Aim of the exercise:
Determine how many lines of the data below contain "green", then give only that number.

##### Provided entries

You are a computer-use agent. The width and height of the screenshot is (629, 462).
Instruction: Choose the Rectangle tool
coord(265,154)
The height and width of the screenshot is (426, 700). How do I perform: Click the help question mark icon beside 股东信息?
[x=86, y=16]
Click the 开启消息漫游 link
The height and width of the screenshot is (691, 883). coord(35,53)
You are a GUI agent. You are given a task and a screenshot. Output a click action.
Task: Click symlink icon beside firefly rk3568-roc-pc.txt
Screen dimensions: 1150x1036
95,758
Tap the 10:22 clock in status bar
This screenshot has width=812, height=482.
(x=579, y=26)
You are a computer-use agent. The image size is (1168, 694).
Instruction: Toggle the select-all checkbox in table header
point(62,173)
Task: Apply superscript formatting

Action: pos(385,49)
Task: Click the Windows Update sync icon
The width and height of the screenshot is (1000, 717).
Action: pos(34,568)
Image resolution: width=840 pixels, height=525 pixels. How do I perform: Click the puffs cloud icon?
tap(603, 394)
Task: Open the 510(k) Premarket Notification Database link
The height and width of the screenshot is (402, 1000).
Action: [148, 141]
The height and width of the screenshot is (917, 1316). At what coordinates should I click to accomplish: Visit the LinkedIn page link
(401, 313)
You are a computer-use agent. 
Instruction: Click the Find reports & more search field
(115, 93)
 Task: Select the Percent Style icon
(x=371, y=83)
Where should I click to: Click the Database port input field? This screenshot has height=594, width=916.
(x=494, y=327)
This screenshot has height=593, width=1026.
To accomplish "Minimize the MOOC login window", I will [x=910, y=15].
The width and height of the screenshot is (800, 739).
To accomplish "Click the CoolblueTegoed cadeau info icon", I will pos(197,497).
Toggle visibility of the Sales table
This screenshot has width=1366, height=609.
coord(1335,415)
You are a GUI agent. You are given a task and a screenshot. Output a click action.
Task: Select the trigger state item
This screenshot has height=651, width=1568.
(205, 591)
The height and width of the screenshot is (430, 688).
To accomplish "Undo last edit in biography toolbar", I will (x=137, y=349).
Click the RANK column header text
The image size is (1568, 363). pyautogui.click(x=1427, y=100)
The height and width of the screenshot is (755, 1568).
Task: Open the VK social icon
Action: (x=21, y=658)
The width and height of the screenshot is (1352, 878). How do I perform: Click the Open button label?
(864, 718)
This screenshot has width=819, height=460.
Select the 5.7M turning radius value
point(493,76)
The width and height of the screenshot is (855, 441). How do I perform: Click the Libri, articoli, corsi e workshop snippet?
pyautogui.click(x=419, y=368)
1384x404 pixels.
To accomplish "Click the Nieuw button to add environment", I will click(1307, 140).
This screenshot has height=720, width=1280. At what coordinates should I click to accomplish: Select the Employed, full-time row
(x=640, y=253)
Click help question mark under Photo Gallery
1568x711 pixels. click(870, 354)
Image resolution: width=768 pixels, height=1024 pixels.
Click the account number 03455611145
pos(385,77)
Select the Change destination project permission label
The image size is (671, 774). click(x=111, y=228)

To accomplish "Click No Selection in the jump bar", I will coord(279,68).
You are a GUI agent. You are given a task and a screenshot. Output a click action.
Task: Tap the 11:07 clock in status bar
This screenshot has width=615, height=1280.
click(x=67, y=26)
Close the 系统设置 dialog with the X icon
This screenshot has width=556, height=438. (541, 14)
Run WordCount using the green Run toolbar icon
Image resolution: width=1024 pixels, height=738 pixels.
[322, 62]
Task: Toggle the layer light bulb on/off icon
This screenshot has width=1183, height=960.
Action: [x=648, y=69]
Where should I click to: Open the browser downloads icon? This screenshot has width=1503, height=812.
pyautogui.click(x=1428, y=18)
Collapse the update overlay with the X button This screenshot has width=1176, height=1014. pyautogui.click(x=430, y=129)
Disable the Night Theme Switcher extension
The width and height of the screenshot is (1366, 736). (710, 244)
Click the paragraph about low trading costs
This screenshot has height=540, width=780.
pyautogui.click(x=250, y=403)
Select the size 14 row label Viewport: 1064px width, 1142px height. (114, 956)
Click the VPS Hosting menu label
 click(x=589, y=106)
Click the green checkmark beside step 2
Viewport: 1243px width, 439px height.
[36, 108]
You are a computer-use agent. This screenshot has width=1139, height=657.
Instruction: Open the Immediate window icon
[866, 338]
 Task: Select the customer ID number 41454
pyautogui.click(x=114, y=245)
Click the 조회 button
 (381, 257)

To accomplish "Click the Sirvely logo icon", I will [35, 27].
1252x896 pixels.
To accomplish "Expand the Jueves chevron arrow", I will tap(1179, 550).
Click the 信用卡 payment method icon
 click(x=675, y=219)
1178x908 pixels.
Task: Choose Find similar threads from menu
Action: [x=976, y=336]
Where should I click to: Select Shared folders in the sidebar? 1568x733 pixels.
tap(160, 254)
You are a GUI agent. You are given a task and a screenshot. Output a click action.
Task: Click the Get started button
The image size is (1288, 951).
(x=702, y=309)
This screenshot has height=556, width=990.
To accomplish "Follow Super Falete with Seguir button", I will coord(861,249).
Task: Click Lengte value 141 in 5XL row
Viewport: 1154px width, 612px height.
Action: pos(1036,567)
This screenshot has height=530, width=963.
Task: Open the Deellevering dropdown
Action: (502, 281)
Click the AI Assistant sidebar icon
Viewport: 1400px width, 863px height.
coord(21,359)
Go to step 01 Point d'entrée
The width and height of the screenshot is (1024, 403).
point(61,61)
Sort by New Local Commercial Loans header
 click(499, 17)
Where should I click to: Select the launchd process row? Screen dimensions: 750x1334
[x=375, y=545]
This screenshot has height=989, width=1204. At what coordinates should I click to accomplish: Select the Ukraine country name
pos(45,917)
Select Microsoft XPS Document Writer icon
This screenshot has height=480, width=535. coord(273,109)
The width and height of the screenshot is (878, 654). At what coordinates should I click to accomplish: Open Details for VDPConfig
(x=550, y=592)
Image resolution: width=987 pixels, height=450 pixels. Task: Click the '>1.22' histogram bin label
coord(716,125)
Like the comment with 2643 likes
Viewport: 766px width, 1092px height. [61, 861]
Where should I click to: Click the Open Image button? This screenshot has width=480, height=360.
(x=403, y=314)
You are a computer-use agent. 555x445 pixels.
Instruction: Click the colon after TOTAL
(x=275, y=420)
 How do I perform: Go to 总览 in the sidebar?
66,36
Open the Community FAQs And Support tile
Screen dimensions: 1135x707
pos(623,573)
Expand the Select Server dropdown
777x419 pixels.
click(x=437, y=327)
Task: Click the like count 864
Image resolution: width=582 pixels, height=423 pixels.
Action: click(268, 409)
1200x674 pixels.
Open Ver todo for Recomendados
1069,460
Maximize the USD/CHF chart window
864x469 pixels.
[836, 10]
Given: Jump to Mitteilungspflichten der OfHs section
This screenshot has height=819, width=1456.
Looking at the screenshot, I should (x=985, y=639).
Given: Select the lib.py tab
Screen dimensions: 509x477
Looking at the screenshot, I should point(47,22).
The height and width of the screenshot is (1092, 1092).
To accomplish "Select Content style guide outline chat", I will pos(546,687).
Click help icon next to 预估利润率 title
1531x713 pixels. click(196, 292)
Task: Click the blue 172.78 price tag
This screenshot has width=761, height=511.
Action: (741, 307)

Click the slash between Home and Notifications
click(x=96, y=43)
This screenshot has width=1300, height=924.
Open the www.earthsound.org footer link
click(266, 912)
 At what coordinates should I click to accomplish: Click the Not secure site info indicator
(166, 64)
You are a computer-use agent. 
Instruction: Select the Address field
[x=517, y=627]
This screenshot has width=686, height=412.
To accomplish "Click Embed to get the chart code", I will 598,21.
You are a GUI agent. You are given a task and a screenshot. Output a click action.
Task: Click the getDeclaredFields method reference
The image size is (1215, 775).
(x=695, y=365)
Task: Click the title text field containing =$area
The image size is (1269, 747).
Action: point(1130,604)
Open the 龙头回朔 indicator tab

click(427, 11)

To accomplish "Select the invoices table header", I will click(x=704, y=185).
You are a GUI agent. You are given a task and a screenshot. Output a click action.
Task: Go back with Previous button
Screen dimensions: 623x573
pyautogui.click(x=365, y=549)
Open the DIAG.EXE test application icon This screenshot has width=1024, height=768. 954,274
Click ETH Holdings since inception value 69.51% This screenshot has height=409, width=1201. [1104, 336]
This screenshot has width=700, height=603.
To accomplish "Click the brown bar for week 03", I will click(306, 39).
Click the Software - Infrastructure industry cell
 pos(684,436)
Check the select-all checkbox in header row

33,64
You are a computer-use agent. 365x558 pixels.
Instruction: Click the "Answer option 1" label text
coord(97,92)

##########

Solution:
2